§ **Required work**
Copy, word for word, each line of the data below from the first through the line containing "Click the word", and stop there.

------------------------

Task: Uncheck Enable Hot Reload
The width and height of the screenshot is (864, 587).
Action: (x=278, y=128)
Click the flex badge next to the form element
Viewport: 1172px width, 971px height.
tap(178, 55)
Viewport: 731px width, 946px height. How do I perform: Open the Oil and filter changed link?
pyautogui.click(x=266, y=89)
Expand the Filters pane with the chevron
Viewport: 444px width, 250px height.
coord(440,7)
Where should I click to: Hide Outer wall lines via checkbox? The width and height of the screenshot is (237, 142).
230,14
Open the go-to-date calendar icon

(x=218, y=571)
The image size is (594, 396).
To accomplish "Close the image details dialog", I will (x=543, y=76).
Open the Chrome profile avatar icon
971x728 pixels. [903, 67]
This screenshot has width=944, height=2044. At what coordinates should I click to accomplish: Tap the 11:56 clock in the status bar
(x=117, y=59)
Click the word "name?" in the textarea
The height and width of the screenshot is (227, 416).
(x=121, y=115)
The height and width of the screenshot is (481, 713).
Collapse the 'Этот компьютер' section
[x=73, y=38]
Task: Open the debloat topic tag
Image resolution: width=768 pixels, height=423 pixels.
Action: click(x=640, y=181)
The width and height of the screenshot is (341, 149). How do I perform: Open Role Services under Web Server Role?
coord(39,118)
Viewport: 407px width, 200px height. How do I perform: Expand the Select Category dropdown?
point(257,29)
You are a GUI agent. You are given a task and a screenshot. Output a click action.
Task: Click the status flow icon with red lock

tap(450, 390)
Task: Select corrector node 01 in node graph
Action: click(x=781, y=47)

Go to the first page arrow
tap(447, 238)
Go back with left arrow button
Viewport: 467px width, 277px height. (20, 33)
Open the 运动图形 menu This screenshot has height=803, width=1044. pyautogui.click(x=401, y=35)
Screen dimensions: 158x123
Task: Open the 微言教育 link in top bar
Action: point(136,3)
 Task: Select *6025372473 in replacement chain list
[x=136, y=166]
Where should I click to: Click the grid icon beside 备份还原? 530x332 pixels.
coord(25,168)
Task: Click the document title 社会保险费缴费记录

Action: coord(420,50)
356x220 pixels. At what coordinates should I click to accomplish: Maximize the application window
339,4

------------------------

§ **Completed task**
Task: Uncheck Enable Hot Reload
The width and height of the screenshot is (864, 587).
Action: (x=278, y=128)
Click the flex badge next to the form element
Viewport: 1172px width, 971px height.
tap(178, 55)
Viewport: 731px width, 946px height. How do I perform: Open the Oil and filter changed link?
pyautogui.click(x=266, y=89)
Expand the Filters pane with the chevron
Viewport: 444px width, 250px height.
coord(440,7)
Where should I click to: Hide Outer wall lines via checkbox? The width and height of the screenshot is (237, 142).
230,14
Open the go-to-date calendar icon

(x=218, y=571)
The image size is (594, 396).
To accomplish "Close the image details dialog", I will (x=543, y=76).
Open the Chrome profile avatar icon
971x728 pixels. [903, 67]
This screenshot has width=944, height=2044. At what coordinates should I click to accomplish: Tap the 11:56 clock in the status bar
(x=117, y=59)
Click the word "name?" in the textarea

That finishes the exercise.